- PROBLEM -
Would you give the number of lines in the entries that contain the word "options"? Nothing else is needed.

----------

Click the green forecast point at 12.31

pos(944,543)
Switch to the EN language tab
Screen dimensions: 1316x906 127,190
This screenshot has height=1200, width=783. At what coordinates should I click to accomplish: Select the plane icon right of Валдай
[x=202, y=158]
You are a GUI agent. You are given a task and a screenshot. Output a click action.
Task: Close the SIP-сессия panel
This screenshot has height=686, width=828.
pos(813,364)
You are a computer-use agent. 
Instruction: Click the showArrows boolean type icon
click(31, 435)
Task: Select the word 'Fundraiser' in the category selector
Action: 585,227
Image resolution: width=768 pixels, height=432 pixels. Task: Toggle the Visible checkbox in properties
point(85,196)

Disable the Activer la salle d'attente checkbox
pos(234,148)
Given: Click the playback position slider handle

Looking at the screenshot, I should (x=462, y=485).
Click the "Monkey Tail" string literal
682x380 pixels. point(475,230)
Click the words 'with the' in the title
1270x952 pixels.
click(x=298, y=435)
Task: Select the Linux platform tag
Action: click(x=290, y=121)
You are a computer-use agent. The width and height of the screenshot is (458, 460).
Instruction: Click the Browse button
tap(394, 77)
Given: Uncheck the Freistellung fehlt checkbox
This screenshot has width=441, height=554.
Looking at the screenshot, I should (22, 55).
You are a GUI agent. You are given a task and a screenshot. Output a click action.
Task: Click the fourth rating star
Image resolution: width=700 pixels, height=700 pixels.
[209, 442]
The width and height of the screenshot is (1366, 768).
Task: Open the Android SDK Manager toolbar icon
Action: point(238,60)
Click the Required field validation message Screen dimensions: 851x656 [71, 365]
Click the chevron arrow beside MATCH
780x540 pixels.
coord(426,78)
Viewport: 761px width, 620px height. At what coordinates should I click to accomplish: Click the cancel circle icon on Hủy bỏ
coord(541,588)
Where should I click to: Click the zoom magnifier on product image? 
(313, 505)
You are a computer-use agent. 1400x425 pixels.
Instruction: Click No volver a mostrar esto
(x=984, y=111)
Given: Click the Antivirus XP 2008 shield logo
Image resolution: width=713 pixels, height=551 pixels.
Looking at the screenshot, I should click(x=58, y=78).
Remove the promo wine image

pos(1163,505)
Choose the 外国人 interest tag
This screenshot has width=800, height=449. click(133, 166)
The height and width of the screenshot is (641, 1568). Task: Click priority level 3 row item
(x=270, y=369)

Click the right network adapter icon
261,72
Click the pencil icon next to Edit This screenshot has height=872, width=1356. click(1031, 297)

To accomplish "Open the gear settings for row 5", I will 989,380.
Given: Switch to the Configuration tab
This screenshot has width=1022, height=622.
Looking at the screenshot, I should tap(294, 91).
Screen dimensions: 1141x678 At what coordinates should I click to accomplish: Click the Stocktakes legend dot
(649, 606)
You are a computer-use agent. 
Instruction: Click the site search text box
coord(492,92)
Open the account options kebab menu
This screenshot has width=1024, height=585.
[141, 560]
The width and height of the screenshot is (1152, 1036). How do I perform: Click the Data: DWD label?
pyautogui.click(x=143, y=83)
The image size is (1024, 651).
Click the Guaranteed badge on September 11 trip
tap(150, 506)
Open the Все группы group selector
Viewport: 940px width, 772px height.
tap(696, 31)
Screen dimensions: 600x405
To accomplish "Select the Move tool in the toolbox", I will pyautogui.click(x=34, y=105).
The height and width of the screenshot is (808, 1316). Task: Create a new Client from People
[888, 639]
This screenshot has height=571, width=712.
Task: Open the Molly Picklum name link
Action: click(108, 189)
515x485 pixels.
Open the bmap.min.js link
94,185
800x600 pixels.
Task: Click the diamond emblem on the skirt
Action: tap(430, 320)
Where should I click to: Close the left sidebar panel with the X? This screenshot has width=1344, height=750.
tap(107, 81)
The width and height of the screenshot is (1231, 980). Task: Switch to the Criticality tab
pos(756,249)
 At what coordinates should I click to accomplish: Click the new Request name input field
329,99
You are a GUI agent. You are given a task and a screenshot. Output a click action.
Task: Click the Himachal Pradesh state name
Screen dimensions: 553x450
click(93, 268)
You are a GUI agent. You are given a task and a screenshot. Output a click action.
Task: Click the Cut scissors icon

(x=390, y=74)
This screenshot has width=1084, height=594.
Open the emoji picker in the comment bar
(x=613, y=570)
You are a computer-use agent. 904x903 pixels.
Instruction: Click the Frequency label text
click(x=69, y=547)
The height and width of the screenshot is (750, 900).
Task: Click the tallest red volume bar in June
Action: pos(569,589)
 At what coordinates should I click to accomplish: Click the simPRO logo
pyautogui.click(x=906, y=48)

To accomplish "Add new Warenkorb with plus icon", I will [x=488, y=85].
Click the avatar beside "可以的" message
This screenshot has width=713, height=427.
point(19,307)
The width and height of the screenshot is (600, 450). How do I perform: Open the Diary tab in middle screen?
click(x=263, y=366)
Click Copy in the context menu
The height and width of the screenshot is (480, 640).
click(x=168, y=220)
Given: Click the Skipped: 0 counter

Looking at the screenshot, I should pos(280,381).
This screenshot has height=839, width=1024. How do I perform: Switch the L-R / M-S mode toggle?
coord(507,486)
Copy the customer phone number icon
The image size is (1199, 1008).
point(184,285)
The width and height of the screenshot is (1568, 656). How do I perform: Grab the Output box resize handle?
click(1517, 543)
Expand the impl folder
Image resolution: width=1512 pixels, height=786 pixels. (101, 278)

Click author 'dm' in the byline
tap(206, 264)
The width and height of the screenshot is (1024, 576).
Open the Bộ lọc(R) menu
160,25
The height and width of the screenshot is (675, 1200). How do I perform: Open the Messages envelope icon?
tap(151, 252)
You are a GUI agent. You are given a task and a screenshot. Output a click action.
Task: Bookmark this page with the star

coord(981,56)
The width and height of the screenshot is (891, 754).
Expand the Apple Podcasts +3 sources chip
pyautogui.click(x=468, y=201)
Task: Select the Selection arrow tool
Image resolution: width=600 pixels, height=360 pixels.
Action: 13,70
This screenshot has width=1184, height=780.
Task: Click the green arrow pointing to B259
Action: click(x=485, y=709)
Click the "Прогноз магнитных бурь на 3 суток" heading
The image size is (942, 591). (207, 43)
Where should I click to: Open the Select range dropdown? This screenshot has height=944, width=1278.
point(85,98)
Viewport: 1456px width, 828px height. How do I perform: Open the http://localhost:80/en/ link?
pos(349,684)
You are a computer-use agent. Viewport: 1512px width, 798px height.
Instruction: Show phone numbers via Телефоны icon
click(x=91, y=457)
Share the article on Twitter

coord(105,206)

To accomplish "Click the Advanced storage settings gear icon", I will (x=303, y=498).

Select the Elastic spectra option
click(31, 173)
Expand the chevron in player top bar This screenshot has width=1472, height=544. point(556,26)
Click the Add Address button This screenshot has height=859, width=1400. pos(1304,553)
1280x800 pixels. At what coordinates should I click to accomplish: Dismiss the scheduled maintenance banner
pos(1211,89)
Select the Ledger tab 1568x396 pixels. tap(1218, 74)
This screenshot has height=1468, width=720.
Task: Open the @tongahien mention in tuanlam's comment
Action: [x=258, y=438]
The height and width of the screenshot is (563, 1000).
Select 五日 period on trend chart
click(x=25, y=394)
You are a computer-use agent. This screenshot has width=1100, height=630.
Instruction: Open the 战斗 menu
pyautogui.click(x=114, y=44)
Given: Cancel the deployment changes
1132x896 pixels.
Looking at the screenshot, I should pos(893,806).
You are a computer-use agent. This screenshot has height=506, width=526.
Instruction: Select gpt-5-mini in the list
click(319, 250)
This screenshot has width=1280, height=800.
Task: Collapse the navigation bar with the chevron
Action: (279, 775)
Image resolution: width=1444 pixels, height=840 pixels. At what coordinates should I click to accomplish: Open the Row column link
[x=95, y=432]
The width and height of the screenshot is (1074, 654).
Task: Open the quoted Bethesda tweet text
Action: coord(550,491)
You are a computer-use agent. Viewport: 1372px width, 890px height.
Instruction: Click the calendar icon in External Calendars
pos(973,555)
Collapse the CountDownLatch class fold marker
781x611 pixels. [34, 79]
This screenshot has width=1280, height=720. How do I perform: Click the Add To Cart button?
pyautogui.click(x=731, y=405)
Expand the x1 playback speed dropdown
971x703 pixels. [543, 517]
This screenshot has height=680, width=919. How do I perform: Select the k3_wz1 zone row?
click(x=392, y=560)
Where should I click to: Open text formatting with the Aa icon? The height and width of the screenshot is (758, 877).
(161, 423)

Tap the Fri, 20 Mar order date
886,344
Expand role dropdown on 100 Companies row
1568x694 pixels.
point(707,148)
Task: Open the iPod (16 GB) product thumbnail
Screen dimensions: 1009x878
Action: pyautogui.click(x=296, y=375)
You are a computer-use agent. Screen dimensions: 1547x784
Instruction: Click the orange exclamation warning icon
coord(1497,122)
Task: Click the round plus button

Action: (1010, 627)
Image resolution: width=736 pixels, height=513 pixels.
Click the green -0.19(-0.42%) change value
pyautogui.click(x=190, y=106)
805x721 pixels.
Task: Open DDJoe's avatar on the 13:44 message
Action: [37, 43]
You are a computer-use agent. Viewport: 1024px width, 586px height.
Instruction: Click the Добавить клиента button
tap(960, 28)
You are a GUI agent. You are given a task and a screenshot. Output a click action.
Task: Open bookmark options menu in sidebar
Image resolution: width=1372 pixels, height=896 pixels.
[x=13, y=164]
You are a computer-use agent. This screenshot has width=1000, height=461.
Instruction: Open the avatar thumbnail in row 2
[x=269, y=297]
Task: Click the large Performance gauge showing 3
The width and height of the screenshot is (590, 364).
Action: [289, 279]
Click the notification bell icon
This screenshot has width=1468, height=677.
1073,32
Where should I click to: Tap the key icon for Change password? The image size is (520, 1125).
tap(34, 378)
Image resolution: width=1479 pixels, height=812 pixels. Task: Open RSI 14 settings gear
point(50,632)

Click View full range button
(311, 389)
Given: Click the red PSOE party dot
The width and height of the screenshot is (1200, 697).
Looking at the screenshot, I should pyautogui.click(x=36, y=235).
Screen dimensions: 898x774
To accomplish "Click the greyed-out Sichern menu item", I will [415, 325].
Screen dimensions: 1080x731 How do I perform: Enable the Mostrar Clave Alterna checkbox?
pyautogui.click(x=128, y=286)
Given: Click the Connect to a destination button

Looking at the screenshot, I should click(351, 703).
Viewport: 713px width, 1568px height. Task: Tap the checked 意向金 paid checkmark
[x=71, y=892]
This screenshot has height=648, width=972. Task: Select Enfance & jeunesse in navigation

----------

- TASK RESULT -
2